Quote the records verbatim, from the line containing "Task: Click the W1 timeframe label" through the final line of the records, with both ends included.
--- Begin ---
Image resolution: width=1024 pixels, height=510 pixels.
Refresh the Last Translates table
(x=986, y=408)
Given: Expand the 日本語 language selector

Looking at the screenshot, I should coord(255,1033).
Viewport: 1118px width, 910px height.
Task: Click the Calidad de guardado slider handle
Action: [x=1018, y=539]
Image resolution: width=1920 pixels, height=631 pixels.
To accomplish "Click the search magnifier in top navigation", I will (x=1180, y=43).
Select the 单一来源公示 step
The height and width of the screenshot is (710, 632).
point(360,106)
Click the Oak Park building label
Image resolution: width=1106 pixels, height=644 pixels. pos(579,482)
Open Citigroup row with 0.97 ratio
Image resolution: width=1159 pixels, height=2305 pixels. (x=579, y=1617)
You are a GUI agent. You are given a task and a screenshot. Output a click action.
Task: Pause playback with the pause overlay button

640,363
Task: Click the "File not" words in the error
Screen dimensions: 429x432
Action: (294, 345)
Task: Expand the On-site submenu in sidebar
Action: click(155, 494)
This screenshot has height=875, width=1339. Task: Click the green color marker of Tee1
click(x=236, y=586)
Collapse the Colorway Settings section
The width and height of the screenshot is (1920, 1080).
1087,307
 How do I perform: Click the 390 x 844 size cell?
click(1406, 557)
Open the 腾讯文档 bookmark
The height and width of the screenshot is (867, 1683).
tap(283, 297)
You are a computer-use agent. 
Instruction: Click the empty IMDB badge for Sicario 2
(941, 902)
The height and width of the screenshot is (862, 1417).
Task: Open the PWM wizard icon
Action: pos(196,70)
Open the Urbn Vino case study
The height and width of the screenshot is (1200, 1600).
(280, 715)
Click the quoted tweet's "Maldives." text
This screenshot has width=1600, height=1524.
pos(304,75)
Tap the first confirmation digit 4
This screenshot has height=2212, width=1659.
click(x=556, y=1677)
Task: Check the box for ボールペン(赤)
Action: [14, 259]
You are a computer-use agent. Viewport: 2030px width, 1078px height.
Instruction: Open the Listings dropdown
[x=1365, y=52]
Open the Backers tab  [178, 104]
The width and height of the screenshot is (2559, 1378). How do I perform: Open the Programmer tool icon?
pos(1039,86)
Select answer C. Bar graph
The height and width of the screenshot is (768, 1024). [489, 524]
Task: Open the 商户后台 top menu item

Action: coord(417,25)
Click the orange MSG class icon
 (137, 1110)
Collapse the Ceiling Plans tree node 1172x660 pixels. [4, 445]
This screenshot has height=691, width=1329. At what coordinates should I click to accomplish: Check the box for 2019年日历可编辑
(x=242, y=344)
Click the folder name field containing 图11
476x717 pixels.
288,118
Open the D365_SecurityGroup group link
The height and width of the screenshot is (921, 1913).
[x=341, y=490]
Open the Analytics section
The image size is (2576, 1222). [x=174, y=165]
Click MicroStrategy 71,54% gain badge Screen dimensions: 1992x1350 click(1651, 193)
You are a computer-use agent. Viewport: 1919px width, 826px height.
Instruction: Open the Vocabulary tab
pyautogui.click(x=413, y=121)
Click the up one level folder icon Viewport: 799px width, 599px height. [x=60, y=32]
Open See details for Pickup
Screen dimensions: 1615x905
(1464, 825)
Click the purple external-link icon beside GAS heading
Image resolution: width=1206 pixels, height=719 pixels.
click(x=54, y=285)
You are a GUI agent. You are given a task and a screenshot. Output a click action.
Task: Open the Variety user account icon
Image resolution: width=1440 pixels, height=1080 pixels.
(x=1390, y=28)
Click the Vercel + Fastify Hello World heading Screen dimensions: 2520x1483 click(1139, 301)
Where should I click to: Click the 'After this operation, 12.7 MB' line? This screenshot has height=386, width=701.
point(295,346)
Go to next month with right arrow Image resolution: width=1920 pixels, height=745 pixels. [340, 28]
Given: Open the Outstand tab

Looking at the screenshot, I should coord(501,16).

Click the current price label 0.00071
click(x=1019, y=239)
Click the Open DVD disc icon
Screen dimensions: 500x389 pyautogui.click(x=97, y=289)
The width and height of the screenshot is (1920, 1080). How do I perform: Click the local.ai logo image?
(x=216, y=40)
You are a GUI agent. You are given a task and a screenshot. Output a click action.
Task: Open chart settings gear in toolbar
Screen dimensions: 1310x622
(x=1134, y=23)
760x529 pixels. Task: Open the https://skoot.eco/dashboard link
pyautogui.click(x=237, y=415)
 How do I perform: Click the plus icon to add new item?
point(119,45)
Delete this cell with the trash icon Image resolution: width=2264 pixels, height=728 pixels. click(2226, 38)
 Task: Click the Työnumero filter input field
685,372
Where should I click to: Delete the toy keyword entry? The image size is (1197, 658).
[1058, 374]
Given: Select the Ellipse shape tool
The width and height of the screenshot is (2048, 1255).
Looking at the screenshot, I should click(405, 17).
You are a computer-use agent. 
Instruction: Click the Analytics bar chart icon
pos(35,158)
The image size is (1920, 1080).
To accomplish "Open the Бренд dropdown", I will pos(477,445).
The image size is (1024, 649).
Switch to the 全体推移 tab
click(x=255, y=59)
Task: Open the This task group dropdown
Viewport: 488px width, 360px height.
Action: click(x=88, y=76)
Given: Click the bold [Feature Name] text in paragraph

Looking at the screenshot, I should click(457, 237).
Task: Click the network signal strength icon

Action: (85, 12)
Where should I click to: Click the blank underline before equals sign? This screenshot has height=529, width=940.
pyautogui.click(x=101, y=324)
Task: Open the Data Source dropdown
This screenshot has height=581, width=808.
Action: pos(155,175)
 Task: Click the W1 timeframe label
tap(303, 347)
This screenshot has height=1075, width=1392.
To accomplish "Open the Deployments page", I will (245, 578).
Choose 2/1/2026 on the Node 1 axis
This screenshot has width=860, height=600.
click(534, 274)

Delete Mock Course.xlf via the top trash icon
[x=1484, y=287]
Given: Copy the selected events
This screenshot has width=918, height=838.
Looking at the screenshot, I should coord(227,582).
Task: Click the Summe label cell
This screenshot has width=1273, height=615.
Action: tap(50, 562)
--- End ---
## [WRITTEN SOLUTION]
 Task: Click the W1 timeframe label
tap(303, 347)
This screenshot has height=1075, width=1392.
To accomplish "Open the Deployments page", I will (245, 578).
Choose 2/1/2026 on the Node 1 axis
This screenshot has width=860, height=600.
click(534, 274)

Delete Mock Course.xlf via the top trash icon
[x=1484, y=287]
Given: Copy the selected events
This screenshot has width=918, height=838.
Looking at the screenshot, I should coord(227,582).
Task: Click the Summe label cell
This screenshot has width=1273, height=615.
Action: tap(50, 562)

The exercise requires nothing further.